"What do you call these flowers?" I asked the landscape gardener at the park where we took a morning walk today. The pretty orange and yellow flowerets on tall stems were covered with Monarch butterflies.
"Butterfly Weed," she explained. "It's the only thing butterflies will eat." Hmm. I thought I'd seen butterflies on other bright flowers as well. She said that they do drink nectar from other flowers, but lay their eggs on these plants. Then the resulting caterpillar feeds on the milky, poisonous leaves and stem of the plant.
I found out that butterflies are poison, having ingested the poison "milk" from infancy. It is a natural defense against enemies. Anything that eats the beautiful creature will get very sick, and will avoid doing it again. "They're just milkweed," she finished.
I had no idea milkweed was good for anything! I could remember getting the sticky substance on my hands as a child picking flowers that make the world more beautiful. Their initial diet as larva or caterpillars has protected them for their adult lives. Sure enough, I looked at a stem and saw a green, yellow and black striped caterpillar, munching away, completely oblivious of a loving Creator who had planned ahead for its safety.
Butterflies present many life lessons. As baby Christians, we learn to feed on the Word. Filling our minds and lives with God's truth is a perfect defense against Satan's attacks. He can't stand the Word of God and will flee from it.
Jesus used the Word of God against him in Matthew 4:4, when Satan tried to get him to turn stone into bread. Jesus replied, "It is written, "Man shall not live by bread alone, but by every word that proceedeth out of the mouth of God." And when He was tempted by Satan to worship him, Jesus commanded, "Get thee hence, Satan, for it is written "Thou shall worship the Lord The Lord Thy God, and Him only shat thou serve." Satan then left Him alone. The Word of God is also a deterrent to sin, as referenced in Psalm 119:11, "Thy Word have I hid in my heart, That I might not sin against God."

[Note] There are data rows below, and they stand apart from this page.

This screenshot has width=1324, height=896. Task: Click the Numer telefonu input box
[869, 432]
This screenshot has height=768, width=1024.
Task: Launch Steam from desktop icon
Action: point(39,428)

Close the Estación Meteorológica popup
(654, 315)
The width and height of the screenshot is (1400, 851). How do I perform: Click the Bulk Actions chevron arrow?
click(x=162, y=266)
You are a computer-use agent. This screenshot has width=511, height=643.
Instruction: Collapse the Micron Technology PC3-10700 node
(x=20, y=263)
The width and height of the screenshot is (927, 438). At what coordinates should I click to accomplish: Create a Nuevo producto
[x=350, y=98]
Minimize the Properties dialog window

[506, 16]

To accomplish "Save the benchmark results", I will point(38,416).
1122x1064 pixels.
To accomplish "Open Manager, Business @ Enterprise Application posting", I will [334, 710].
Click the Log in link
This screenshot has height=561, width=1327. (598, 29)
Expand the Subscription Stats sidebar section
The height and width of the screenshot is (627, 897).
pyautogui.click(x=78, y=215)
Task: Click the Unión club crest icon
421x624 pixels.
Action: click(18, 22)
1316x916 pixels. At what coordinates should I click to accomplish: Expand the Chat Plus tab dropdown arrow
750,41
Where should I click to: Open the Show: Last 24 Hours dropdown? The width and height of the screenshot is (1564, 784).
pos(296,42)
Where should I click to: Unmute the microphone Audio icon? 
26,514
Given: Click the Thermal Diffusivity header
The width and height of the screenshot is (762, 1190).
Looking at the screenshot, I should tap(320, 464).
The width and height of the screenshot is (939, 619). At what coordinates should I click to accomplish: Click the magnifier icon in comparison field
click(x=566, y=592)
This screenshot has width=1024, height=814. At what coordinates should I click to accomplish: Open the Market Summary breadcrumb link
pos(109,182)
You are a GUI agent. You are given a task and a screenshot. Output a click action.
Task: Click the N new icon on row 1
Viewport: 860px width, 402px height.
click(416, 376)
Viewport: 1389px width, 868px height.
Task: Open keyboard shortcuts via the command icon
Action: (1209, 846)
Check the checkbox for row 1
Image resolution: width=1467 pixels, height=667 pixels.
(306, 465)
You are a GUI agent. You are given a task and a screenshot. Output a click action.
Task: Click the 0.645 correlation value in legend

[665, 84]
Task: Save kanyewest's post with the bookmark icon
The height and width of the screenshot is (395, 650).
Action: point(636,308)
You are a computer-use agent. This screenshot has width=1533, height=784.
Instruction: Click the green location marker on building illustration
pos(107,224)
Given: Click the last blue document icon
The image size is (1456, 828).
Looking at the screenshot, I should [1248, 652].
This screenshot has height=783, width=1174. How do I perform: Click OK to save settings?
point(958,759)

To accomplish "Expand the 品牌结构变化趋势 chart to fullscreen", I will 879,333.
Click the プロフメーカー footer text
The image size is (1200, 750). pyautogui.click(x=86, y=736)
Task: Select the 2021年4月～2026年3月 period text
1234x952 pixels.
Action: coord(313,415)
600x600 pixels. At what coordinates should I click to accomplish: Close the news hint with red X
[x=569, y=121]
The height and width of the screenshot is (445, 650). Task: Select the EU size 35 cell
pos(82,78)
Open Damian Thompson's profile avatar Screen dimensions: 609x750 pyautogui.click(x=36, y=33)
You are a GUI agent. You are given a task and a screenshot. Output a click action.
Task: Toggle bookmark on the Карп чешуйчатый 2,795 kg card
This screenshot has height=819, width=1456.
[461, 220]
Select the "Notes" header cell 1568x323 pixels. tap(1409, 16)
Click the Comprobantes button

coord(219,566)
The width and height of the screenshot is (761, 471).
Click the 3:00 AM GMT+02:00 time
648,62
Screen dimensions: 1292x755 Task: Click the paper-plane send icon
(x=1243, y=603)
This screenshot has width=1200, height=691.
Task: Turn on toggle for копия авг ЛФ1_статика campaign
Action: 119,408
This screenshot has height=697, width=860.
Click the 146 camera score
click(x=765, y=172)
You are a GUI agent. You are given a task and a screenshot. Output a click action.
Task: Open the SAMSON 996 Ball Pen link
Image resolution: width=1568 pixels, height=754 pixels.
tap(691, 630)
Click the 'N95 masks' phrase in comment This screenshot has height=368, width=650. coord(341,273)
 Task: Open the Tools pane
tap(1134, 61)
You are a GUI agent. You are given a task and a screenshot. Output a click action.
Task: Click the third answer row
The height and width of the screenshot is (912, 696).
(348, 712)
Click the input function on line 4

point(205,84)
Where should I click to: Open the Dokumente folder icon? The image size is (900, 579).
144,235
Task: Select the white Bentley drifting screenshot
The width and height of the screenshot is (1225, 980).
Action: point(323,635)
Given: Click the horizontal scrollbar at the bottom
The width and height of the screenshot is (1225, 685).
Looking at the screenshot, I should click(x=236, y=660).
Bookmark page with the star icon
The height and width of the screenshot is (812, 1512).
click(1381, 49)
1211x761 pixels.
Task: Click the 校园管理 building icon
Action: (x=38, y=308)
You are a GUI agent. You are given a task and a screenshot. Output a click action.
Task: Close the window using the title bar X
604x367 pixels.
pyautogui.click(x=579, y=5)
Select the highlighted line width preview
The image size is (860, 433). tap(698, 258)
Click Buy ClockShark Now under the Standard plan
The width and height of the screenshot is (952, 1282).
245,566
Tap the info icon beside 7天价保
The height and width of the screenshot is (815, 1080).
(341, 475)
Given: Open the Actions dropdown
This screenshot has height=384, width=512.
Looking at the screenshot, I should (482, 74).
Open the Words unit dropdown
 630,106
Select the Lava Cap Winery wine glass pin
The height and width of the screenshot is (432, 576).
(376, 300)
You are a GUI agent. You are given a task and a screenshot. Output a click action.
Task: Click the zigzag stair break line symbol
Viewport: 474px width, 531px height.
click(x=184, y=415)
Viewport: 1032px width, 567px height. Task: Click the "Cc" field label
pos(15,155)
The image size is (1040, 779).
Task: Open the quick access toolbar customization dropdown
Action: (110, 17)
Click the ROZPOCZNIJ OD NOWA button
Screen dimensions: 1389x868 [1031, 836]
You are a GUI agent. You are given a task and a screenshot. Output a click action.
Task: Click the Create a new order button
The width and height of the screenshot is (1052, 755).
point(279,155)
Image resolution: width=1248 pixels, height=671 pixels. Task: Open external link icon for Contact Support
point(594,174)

The life cycle of the butterfly is often compared to death and resurrection: the chrysalis, which for the larva is a time and place of rest in a dark place, representing death and burial, and the emerging of the butterfly as a beautiful, triumphant creature likened to our heavenly bodies in the resurrection. Or it is compared to becoming a new creature at salvation to go on to become something of light and beauty in this world.
Just as a butterfly is attracted to the Aclepi-as ruberosa--the milkweed's botanical name--because of its flowers and abundant nectar, may the world be attracted to Christians by their abundant life and "nectar". The word the Bible uses for lifestyle is "conversation." Proverbs 16:24 says, "Pleasant are the words as an honeycomb, sweet to the soul and and health to the bones." Now that's nectar!